Turns out that once you leave the comfy confines of North American, pumpkins don’t come in ‘cans’ but instead grow on ‘vines.’ Who knew? And because of this, those seeking to make pies, cookies, cakes and other pumpkin-flavored goodies must use an actual pumpkin, not a can opener, to obtain the nutmeg flavored fruit flesh. This process is not as easy as it sounds, especially to those of us who are used to harvesting our pie filling from aluminum. What follows is an account of my adventures in making, mushing and baking my autumnal goods.*
First, after an exhaustive search of several grocery stores to confirm that there was no shortcut, I walked to the fruit and vegetable market in the center. My first and only luck of the day would come when I realized that some peon in the back room of the market had already sliced the pumpkin into quarters before I arrived. I chose the smallest quarter I could, picked up a cucumber for good measure and dragged that heavy bastard home. My hand should provide some idea of the scale of the pumpkin slice.
After using a spoon to scrape out the remnants of the innards, I began the dangerous task of slicing the specimen into manageable pieces. Any of those who have seen me with a kitchen knife, potato peeler or cheese grater know that it is generally advisable for me to stay away from blades of any sort. But today I threw caution to the wind and brought the big butcher knife of out of the block. I hacked and chopped, slice and stabbed, and the once formidable fruit was reduced to several awkwardly shaped chunks. The chunks then slid into the boiling water like an old man into the bath. Throughout this, my fingers were neither dismembered or scalded.
Despite some extensive googling, I had no definite idea of how long the pumpkin pieces had to boil before becoming the required texture. And since I live in a flat furnished by men from the hockey office who seem to grab randomly from the racks of the housewares department of the dollar store, I knew that my pumpkin would have to be extra soft due to my lack of blender, potato masher or mallet. I boiled the hell out of that pumpkin. And when it was done, I boiled it some more.
Once the pumpkin was soft enough, I risked more second-degree burns and knife-wounds to separate the softened flesh from the wrinkly skin. (Yet another analogy to an old man in a bath comes to mind) Using the butcher knife and a various assortment of spoons, I mashed the pumpkin as finely as possibly.
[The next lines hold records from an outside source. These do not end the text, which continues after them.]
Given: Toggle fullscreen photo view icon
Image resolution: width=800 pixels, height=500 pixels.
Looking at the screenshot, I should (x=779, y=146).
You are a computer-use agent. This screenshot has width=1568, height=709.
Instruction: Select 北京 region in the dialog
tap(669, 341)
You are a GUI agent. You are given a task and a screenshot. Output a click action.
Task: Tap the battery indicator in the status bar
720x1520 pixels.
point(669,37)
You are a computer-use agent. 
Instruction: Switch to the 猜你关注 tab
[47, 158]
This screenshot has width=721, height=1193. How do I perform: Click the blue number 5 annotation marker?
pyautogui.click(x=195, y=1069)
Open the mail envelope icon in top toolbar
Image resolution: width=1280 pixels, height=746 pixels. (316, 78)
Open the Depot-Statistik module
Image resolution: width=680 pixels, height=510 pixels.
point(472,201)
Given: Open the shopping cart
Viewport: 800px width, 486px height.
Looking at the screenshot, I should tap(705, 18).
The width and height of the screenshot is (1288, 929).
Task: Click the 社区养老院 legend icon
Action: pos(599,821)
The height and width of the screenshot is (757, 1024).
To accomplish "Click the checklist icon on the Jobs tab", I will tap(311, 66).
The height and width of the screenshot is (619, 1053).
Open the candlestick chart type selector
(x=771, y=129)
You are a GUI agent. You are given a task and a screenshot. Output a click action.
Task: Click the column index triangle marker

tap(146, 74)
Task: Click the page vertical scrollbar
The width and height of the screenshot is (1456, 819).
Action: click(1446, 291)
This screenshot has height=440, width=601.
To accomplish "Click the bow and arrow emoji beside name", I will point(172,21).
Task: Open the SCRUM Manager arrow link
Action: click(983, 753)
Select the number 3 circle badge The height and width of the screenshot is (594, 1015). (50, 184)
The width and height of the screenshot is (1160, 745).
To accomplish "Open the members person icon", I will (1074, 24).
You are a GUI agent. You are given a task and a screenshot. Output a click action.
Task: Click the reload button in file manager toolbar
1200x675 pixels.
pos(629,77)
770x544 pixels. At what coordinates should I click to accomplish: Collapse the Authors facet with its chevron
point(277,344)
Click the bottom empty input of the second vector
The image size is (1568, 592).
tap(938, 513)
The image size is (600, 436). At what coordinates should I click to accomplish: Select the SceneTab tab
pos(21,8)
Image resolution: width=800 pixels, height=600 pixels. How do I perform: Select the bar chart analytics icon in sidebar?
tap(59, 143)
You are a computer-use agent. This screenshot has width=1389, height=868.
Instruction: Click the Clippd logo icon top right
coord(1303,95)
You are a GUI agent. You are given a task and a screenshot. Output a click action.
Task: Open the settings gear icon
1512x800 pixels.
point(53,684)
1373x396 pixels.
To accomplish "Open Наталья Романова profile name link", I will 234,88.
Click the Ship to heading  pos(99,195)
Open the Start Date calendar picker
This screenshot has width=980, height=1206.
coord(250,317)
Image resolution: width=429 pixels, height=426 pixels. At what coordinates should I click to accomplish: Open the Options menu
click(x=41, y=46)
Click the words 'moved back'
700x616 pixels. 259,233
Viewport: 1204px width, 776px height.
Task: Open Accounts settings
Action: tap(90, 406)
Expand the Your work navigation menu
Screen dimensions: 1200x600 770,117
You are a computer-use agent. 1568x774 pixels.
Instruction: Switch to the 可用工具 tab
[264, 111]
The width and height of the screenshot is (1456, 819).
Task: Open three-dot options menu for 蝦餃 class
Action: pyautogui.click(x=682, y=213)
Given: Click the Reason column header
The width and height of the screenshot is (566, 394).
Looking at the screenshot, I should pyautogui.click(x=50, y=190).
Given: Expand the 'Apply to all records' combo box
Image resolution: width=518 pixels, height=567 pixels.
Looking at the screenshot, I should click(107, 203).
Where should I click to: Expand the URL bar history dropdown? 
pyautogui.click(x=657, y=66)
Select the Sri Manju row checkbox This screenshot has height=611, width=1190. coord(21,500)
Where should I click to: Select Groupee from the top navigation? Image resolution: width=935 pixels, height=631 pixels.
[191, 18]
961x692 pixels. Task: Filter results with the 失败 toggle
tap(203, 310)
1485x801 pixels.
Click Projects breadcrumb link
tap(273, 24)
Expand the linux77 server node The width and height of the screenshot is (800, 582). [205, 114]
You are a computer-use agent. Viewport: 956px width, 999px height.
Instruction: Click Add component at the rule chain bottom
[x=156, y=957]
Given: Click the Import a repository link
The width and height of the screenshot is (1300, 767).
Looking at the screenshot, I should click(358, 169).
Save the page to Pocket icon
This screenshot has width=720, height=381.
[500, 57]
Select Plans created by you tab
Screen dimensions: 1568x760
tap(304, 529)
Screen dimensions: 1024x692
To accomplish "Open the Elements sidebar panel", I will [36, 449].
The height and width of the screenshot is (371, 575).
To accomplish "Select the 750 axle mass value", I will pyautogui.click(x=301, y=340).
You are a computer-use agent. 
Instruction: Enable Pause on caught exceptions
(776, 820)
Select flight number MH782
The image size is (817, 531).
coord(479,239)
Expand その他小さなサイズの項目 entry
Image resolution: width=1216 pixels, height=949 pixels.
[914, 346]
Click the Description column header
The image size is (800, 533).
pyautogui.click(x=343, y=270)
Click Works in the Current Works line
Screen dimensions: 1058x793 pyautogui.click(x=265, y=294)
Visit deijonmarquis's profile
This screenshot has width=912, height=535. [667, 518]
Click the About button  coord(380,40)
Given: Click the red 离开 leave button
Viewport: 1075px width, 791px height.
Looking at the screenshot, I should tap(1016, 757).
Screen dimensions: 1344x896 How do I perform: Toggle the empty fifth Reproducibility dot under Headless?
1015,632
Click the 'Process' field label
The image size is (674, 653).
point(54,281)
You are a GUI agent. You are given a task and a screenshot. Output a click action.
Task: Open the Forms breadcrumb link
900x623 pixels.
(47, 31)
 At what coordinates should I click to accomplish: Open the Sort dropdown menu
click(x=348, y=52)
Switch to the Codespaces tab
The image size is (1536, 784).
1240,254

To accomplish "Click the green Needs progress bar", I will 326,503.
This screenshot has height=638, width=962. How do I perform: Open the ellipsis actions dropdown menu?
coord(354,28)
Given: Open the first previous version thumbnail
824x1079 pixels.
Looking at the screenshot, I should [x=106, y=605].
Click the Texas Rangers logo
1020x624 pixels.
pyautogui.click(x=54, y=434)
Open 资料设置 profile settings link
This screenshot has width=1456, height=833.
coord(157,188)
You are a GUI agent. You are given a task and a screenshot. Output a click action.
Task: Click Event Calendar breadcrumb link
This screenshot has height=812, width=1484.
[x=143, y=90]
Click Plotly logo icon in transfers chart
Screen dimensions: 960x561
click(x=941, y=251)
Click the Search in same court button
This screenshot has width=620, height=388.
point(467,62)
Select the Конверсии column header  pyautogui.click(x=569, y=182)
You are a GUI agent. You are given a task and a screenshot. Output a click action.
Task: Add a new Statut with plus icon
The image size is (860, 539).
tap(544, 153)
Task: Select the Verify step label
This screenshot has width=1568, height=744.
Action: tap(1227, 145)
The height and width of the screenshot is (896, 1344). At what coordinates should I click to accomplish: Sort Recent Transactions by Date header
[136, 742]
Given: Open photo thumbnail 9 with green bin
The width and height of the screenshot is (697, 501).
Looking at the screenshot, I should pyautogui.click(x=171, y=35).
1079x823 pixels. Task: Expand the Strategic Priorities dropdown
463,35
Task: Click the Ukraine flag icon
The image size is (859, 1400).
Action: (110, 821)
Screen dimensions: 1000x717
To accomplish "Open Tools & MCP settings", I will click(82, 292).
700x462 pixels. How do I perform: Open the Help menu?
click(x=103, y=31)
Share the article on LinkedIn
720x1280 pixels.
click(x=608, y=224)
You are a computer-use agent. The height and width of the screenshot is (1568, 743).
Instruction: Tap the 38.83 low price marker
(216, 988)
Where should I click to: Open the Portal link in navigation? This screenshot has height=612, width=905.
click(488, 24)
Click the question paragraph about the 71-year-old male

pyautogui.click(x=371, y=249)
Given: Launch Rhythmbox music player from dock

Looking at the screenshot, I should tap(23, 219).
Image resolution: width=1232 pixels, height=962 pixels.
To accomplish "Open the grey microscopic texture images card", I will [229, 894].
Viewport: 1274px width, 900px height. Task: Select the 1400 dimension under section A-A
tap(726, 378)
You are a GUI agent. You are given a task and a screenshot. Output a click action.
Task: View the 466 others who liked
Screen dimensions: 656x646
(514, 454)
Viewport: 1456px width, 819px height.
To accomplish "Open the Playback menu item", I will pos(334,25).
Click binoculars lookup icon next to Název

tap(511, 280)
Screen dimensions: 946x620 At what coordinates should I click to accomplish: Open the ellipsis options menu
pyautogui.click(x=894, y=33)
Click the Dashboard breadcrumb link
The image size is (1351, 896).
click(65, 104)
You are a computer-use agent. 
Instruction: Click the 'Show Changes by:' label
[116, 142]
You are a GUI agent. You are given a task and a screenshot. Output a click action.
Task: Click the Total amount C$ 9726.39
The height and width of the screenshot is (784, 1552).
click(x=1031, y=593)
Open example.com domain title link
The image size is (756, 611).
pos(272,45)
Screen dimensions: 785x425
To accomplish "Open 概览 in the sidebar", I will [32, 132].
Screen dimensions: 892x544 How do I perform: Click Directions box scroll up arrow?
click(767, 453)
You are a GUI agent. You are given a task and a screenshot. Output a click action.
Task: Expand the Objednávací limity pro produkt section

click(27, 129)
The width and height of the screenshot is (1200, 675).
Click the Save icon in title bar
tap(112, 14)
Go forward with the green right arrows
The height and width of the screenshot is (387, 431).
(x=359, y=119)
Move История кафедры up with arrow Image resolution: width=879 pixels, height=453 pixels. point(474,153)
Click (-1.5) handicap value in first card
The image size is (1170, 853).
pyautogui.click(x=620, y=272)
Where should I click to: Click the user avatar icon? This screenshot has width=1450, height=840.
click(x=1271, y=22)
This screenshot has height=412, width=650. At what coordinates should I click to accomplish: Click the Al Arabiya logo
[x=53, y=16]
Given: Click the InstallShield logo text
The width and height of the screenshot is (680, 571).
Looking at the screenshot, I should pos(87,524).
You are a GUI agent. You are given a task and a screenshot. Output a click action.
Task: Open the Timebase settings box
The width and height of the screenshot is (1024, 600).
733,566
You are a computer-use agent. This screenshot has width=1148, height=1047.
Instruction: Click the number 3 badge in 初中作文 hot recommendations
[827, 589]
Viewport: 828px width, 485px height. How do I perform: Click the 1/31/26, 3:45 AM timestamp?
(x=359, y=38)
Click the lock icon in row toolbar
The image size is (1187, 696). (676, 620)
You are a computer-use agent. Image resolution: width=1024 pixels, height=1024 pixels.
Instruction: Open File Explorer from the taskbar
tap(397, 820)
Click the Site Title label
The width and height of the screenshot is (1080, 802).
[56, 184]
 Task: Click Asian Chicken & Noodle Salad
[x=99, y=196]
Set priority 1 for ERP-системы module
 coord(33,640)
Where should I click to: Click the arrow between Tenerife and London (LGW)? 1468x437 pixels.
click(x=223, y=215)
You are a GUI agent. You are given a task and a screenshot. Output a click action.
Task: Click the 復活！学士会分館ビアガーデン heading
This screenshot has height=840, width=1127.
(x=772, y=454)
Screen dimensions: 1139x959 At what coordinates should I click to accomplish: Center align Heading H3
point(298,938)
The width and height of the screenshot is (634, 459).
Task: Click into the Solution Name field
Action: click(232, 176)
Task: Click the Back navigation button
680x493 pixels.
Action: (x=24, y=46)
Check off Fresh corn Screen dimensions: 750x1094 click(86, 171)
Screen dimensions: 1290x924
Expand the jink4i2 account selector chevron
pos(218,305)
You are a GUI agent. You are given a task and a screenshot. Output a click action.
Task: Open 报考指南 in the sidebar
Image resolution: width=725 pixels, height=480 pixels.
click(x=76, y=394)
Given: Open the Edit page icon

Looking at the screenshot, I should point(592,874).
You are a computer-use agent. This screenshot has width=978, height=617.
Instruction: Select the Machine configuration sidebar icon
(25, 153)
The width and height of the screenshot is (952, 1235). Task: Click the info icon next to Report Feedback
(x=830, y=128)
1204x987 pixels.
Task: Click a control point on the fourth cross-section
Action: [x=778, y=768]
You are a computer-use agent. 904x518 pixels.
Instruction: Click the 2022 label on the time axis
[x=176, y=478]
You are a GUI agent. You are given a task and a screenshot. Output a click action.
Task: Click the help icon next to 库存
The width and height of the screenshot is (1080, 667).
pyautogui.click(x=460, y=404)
I added zimt (cinnamon) and muskatnuss (nutmeg) to give it that true pumpkin essence. Admittedly, my pumpkin ‘puree’ wasn’t as mousse-like or rich as the canned version, but it had that home-grown, craft-fair, living off the land feel. And it smelled like Thanksgiving.
Now that the hard part was over, I used this recipe from a fellow blogger to complete the process. And guess what? Despite some discrepancies in texture and color (both artificially added to that canned business), my muffins tasted the same, NAY!, even better than they would have at home. So please, take a whiff and enjoy.
*Only one pumpkin was harmed in the filming of this process.